Остановились, как заявил магистр, «по малой нужде». Вышли из машины. Зарыхта углубился во тьму, почувствовал под ногами скользкий край канавы, глубоко вдохнул влажный воздух, загустевший от осенних ароматов. Где-то поблизости был лес, еще ближе желтели огоньки и лаяла собака, а почти у самого шоссе зияло во мраке одинокое окно, заполненное голубоватым мерцанием телевизионного экрана. Надо было проехать чуть дальше, — подумал Зарыхта и посмотрел вперед, на дорогу, туда, где словно из подсвеченного барочного фонтана била сверкающая струя — это магистр бесстыдно справлял свою «малую нужду» в сиянии автомобильных фар.
Этот Собесяк действует мне на нервы, — вздохнул Зарыхта. Повернул к машине, забрался в ее темные недра. И сразу же навалились мысли, от которых отвлек его минуту назад магистр со своими камушками в почках.
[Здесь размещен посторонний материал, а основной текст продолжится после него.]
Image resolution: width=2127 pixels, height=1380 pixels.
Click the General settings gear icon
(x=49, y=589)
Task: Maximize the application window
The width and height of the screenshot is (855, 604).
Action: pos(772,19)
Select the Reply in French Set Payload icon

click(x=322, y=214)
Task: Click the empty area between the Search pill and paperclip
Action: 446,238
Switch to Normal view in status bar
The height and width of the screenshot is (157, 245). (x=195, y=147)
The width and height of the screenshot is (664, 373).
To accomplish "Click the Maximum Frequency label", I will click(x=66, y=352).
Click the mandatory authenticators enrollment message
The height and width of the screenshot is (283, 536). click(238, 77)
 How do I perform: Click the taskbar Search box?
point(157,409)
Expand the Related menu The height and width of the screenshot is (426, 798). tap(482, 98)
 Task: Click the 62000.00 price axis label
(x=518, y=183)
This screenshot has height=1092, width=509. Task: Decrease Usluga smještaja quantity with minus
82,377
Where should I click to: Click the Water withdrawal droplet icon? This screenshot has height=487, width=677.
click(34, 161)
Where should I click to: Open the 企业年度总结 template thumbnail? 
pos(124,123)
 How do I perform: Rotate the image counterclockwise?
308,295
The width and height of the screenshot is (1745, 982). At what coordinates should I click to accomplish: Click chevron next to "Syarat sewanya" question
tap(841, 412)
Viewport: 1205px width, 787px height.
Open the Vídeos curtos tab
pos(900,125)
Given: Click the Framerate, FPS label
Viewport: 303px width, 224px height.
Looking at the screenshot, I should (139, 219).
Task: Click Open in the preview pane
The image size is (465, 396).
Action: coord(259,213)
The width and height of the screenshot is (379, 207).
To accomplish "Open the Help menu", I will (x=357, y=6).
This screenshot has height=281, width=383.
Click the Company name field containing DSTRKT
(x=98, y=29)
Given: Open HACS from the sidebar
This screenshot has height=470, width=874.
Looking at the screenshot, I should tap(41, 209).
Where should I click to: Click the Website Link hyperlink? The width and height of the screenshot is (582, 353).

Значит, о Барыцком говорило все министерство! Vox populi! Зарыхту поразила аналогия. А может, нет никакой разницы? Оскорбительные для него выкрики женщины — разве это не один из вариантов той же самой истории, не такой же глас народа, столь же несправедливый, как и слова этого мальчишки-водителя о Барыцком? Барыцкий, влюбленный в малогабаритность! Я — обижающий рабочего! Так что же действительно принимается в расчет? Наши намерения? К черту намерения! Или факты, поддающиеся проверке факты? Но что такое факты? Что такое поддающиеся проверке факты? То ли, что я не разрешил закончить в Н. строительство больницы? Или то, что Н. неузнаваемо изменился? Что люди могут там жить по-человечески? Очевидный факт! Эта страна, превращенная в гигантскую стройплощадку, пока не прибранную, где полно недоделок и еще недостаточно технической оснащенности, но набирающую размах. Очевидный факт! Нетерпение людей, которым надоели нехватки, тесные квартиры! За какие из этих фактов мы — Барыцкий и я — отвечаем? Мы не устанавливали традиционных вех на кровлях новостроек, не было прощальной пирушки каменщиков. Мы на нее не рассчитывали. Так на что же я мог рассчитывать? На аплодисменты после подъема занавеса? Было и это, тогда, на собрании, где Барыцкий бросал мне правду в лицо. Правду? Моя правда — это мое сердце, надорванное не от крохоборства, и моя жизнь, которую я не разменивал по мелочам.